Tras cinco días de intensas labores de investigación y medicina legal, las autoridades colombianas lograron identificar de manera oficial a la mujer que fue víctima de homicidio el pasado 7 de marzo en el barrio Los Alpes, en la ciudad fronteriza de Cúcuta.
La víctima fue identificada como Riccemar Esperanza del Valle Carima González, de 26 años de edad. Debido a que la joven no portaba documentos de identidad al momento del hallazgo, las autoridades se centraron en las señas particulares de su cuerpo.
Los tatuajes de Carima González fueron la pieza clave que permitió a los organismos de investigación confirmar su nombre y procedencia, luego de que familiares y conocidos reconocieran las marcas tras las publicaciones en medios locales.

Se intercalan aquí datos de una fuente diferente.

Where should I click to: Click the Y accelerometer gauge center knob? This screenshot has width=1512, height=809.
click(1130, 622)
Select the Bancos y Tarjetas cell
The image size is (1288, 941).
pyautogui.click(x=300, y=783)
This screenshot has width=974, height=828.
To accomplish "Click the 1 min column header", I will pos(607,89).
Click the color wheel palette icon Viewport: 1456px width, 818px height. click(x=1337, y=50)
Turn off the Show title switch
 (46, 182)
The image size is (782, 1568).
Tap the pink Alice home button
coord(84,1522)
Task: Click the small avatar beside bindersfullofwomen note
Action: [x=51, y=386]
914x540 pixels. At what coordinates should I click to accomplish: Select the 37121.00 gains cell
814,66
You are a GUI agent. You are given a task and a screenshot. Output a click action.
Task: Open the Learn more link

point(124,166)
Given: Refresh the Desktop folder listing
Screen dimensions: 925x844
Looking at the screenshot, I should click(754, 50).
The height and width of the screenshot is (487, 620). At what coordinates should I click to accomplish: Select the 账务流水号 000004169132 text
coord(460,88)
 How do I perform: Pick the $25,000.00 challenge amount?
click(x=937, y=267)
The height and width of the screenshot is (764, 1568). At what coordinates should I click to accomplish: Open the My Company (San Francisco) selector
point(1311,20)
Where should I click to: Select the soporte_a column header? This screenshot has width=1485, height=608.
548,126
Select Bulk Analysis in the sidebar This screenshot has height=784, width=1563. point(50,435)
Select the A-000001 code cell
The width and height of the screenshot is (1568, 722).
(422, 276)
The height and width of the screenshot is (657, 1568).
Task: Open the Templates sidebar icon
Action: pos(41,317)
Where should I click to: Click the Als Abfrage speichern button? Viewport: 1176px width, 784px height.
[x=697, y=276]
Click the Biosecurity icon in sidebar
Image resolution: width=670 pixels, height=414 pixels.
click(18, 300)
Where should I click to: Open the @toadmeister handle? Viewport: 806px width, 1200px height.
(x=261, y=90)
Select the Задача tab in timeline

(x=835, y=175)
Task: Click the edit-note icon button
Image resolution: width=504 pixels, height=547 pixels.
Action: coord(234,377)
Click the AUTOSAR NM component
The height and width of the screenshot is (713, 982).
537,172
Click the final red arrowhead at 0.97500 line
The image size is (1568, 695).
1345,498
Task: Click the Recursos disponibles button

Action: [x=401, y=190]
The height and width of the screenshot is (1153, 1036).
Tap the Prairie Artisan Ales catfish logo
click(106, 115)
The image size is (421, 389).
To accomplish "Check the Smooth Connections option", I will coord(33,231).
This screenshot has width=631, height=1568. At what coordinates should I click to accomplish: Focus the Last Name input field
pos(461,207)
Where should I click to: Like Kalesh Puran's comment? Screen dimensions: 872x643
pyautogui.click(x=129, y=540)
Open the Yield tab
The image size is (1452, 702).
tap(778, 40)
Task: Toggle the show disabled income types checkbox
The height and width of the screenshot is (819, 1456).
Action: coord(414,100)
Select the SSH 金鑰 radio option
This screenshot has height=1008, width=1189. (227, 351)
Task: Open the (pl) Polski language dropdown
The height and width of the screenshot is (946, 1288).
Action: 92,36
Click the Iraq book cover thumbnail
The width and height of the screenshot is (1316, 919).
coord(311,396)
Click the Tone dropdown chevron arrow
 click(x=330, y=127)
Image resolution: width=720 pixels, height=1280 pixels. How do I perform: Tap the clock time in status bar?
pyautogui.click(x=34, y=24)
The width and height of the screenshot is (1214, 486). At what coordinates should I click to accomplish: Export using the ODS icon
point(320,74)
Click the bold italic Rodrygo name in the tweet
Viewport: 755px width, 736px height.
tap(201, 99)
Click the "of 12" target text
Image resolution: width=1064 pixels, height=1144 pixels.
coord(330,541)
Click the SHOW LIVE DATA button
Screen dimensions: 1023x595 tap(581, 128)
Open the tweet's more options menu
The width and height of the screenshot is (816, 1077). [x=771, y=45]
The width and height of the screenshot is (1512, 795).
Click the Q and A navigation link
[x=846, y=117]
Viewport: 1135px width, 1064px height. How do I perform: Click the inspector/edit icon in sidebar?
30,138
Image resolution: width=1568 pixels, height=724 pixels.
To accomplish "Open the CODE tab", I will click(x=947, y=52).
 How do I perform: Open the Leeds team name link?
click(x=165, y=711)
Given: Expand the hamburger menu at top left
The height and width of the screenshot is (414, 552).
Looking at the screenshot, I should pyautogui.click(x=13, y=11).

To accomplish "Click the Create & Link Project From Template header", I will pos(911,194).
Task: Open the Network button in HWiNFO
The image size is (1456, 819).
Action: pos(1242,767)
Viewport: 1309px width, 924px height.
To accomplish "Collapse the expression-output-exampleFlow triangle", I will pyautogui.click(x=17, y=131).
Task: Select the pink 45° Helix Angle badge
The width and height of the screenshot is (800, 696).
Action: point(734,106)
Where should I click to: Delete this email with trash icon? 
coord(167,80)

Riccemar era de nacionalidad venezolana, oriunda del estado Anzoátegui. Contaba con una trayectoria de servicio en su país de origen, donde se desempeñó como:
Oficial de la Policía de Lechería.
Integrante activa de grupos moteros en su estado natal.
Como miles de sus compatriotas, emigró a Colombia en busca de mejores oportunidades económicas. Según los reportes, residió un tiempo en la capital, Bogotá, antes de trasladarse a Cúcuta, donde lamentablemente ocurrió el crimen.
El motivo principal de su migración era el bienestar de su hija de seis años, a quien esperaba brindarle un futuro más estable. Con su fallecimiento, el sueño de progreso para su pequeña queda truncado, dejando un vacío profundo en su núcleo familiar.
Hasta el momento, las autoridades mantienen el caso bajo investigación reservada. Se están adelantando diligencias para esclarecer el móvil del asesinato y dar con el paradero de los responsables. El cuerpo de la joven será entregado a sus allegados para los actos fúnebres correspondientes.